TaxSource Total

Here you can access relevant source documents which support the summaries of key tax developments in Ireland, the UK and internationally

Source documents include:

  • Chartered Accountants Ireland’s representations and submissions
  • published documents by the Irish Revenue, UK HMRC, EU Commission and OECD
  • other government documents

The source documents are displayed per year, per month, by jurisdiction and by title

Revenue eBrief No. 51/12 – Capital Acquisitions Tax – Agricultural Relief

Answers to Commonly Asked Questions on Agricultural Relief

  1. It is agricultural land that determines whether the relief applies - hence the danger of separating the farmhouse and other buildings from the land by separate transfers. The farmhouse etc., without the land, is not agricultural property. Therefore, if a farmhouse on its own is transferred to a farmer it will not qualify for agricultural relief. On the other hand, if the farm is then subsequently gifted or devised to the same beneficiary, thereby “rejoining” the house and land, the house will subsequently count as agricultural property for the 80% farmer test for any later transfers taken by that beneficiary. If the land is gifted to the farmer, and the donor separately retains the house, the house will not be “agricultural property” on its own assuming it is later gifted or devised to the same beneficiary and although it may rejoin the agricultural property and become, again, agricultural, it was not agricultural property at the date of the gift or the inheritance.
  2. Claims for Agricultural Relief in relation to small acreages of land are determined by reference to the circumstances of each case.

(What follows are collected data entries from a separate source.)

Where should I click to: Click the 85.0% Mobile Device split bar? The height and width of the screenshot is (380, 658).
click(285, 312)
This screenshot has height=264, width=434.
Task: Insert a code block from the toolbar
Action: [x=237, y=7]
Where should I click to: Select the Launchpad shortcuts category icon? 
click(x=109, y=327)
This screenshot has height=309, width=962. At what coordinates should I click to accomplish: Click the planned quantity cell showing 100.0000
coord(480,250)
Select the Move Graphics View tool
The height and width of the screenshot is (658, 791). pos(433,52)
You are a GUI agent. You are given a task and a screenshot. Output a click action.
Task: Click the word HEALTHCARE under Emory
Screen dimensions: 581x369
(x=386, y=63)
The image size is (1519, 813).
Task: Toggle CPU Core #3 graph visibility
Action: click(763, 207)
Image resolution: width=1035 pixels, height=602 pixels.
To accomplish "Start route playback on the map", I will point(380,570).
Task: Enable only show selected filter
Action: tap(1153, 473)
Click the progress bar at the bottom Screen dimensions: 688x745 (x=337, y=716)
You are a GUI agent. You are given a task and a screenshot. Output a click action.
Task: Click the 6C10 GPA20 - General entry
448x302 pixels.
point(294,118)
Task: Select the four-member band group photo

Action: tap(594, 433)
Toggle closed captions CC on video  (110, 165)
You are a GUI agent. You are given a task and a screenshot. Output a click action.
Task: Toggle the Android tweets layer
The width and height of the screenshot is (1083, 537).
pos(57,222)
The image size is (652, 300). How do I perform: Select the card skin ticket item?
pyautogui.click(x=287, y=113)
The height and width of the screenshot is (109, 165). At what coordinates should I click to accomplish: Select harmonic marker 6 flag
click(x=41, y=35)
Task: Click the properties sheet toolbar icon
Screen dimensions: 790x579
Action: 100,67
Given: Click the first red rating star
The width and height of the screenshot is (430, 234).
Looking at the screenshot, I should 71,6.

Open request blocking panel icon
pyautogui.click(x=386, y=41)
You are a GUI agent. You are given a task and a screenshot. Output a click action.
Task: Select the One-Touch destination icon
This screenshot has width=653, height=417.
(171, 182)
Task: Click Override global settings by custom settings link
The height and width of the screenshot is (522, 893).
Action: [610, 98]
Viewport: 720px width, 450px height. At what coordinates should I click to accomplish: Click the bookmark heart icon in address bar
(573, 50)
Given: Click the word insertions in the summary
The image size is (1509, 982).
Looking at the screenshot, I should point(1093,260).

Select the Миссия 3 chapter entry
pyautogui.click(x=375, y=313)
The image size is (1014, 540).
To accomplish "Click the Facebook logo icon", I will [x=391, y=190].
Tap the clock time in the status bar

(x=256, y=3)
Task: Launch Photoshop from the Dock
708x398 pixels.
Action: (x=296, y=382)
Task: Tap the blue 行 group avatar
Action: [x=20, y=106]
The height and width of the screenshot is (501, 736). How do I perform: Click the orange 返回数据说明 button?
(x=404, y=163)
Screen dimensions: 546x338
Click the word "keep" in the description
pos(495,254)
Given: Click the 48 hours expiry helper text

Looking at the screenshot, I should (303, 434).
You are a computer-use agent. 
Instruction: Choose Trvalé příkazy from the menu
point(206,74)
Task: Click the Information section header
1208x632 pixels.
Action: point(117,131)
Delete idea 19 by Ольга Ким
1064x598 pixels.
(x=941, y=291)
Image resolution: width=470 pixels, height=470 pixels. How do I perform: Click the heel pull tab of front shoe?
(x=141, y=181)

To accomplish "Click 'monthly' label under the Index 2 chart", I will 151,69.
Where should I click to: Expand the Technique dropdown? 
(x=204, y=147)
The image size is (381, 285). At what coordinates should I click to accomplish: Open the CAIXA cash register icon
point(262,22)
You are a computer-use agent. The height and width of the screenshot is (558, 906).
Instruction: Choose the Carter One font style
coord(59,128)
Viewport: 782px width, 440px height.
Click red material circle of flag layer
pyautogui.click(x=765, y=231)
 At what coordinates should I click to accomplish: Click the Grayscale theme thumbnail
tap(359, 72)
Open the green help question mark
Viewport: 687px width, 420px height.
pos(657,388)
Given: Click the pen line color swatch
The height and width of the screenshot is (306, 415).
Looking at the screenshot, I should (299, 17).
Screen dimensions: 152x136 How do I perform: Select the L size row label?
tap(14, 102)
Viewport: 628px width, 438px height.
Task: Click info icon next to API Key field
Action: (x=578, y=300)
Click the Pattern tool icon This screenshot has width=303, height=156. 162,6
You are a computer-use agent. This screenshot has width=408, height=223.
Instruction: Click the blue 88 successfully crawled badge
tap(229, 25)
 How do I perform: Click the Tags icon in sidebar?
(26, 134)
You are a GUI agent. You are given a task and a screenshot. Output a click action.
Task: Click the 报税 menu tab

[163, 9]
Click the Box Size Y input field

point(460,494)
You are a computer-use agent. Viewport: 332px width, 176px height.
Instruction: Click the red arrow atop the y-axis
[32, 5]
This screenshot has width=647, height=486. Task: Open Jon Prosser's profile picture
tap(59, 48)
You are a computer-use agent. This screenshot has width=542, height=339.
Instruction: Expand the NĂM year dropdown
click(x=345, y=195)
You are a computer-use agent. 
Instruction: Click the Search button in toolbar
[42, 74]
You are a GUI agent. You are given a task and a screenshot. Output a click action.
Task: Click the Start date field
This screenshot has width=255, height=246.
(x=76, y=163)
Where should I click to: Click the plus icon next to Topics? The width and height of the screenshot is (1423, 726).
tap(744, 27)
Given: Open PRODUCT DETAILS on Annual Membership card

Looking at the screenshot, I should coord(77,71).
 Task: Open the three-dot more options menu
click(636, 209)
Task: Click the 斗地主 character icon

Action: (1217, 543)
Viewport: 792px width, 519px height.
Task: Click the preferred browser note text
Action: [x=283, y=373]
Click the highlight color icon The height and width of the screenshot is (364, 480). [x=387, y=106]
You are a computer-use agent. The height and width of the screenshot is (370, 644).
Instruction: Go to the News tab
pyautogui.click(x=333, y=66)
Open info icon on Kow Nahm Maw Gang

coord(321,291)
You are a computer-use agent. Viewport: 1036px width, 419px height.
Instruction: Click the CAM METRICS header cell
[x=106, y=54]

However, in general, the Revenue Commissioners consider that small parcels of land do not constitute agricultural property and do not therefore qualify for agricultural relief. In this regard the Appeal Commissioners, in February 2012, determined that a small parcel of land of 0.14 acres was not agricultural property. Practitioners will also be aware of the UK case of Starke (executors of Brown deceased) v IRC [1996] 1 All ER 622) and the circumstances in which 2.5 acres of land with a farmhouse and certain buildings was held not to be agricultural land.
  3. Crops, trees and underwood growing on agricultural land qualify for agricultural relief. However, crops or trees that have been harvested or cut down do not qualify for the relief.
  4. Farm machinery, livestock and bloodstock physically situated on agricultural land qualify for agricultural relief. Such assets owned however, by a dealer in livestock or bloodstock or by a vendor of farm machinery and not situate on any agricultural land would not qualify for agricultural relief but may qualify instead for Business relief.
  5. The agricultural relief is, as stated, allowed to farm machinery, livestock or bloodstock once they are situated on agricultural lands and irrespective of whether or not the lands are actually owned by the disponer.
  6. The Revenue Commissioners accept that any interest, which a beneficiary may have, in a pension or pension fund can be ignored when calculating whether a beneficiary meets the 80% agricultural assets farmer test.
  7. The 80% agricultural assets “farmer” test is applied at the Valuation Date of the gift or inheritance. The Valuation Date in a case of a gift is the date the gift takes place. The Valuation Date in the case of an inheritance is normally the Date the Grant of Probate or the Grant of Administration issues in the estate.
  8. Agricultural relief is clawed back where the agricultural property is disposed of or compulsorily acquired within six years of the gift or inheritance and the proceeds are not reinvested in other agricultural property within one year of the sale or within six years of the compulsory purchase. The Revenue Commissioners accept that the proceeds from a disposal of agricultural property that needs to be expended in acquiring other agricultural property in order to avoid a clawback of the relief are the net sale proceeds after Capital Gains Tax is paid, where the Capital Gains Tax is paid out of the disposal proceeds.
  9. It is not necessary that reinvestment is made in the same type of agricultural property. For example, the proceeds from the sale of livestock could be reinvested in land or machinery without losing the relief.
  10. The expenditure of sale proceeds on the construction of new agricultural buildings on other land owned by the farmer or the expenditure of sale proceeds on the demolition of old agricultural buildings on such other land and their replacement by the construction of new agricultural buildings will not result in a clawback of the relief. This is the situation where the construction of the new or replacement agricultural buildings improves the value of the agricultural lands on which they are built.